- _PROBLEM DESCRIPTION_: Recast the part of the rows below that opens with the line containing "Select the frame" and closes with the line containing "Action: (99, 233)" as a Markdown table with the columns Number and Line Text, numbering each line in order and omitting blank lines. Include only that part.

===

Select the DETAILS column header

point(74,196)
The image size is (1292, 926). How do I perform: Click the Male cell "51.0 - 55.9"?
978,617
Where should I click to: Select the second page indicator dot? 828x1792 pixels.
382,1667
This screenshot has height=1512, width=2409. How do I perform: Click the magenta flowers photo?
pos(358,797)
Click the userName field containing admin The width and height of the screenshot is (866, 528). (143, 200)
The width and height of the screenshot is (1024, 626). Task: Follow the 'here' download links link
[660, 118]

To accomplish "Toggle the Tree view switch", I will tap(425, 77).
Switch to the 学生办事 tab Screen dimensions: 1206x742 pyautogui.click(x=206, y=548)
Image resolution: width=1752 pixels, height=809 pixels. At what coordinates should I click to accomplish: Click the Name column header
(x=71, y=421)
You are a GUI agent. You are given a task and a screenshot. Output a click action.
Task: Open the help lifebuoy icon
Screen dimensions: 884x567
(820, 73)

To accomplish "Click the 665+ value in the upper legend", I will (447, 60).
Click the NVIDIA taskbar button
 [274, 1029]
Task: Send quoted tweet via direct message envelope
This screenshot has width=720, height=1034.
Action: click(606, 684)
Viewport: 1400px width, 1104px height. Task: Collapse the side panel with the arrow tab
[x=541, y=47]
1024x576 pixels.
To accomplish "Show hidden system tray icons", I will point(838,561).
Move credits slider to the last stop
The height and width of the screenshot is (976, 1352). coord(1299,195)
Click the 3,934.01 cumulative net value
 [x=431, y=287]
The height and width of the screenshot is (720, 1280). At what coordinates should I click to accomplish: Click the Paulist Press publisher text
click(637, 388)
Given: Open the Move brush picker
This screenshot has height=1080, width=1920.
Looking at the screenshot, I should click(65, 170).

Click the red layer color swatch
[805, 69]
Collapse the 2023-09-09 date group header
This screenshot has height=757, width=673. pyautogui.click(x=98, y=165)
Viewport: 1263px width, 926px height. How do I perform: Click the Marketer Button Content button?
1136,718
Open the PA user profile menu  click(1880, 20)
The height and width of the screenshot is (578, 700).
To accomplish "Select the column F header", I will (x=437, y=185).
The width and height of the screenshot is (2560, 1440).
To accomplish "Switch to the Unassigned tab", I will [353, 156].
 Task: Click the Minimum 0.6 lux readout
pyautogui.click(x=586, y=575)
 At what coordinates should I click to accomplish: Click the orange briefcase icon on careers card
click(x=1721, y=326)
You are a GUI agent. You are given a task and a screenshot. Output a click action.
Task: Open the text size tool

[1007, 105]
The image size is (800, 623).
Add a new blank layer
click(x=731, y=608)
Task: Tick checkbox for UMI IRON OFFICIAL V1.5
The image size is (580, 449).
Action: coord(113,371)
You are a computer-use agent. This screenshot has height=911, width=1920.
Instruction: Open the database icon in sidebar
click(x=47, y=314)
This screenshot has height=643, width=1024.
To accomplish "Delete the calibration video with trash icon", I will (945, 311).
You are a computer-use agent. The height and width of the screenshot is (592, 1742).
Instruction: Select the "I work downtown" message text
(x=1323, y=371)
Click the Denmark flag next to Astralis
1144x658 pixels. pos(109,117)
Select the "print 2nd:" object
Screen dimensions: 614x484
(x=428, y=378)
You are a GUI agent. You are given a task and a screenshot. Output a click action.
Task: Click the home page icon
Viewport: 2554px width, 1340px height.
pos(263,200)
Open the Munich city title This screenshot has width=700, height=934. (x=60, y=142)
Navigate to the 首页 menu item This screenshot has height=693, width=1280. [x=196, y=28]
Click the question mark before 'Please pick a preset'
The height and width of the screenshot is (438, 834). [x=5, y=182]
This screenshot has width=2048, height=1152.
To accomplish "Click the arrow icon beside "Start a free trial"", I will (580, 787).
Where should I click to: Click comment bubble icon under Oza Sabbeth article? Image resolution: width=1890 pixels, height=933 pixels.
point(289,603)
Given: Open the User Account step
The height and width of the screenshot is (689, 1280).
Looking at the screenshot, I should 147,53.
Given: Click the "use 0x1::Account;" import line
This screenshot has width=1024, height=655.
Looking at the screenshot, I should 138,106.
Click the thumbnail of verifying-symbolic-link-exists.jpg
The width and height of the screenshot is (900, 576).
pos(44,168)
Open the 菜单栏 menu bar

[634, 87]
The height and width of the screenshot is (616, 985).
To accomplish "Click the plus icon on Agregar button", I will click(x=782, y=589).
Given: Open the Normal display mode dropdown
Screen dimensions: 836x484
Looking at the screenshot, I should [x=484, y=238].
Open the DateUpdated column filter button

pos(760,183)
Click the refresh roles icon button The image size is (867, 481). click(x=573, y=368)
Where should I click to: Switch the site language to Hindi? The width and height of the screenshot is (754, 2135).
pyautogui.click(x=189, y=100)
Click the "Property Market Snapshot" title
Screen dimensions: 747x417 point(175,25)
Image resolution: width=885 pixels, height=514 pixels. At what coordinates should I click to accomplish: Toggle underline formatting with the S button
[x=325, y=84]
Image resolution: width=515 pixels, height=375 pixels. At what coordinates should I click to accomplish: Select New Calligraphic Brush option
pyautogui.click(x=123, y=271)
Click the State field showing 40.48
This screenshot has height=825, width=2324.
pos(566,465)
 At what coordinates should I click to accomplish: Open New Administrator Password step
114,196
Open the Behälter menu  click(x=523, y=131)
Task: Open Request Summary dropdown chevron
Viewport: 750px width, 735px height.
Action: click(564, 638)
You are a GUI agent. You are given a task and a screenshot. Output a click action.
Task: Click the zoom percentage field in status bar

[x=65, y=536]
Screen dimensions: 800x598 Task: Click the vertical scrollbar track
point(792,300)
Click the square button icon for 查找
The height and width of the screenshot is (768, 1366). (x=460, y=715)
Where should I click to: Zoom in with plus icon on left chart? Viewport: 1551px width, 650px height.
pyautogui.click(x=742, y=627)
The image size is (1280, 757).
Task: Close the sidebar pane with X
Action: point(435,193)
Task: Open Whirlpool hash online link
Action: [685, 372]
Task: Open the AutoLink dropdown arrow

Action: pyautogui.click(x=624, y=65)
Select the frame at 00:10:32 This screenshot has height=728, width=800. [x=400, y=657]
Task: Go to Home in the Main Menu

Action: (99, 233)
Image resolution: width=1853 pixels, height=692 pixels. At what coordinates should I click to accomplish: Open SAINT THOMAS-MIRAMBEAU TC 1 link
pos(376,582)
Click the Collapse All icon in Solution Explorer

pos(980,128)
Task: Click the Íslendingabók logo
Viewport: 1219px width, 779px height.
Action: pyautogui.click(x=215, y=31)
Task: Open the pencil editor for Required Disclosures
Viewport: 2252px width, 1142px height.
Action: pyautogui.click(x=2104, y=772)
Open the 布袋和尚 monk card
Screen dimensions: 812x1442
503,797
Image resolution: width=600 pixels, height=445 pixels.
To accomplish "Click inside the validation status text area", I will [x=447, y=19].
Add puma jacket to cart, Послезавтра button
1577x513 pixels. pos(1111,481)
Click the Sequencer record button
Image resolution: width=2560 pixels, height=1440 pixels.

===

- _THE REPLY_:
| Number | Line Text |
|---|---|
| 1 | Select the frame at 00:10:32 This screenshot has height=728, width=800. [x=400, y=657] |
| 2 | Task: Go to Home in the Main Menu |
| 3 | Action: (99, 233) |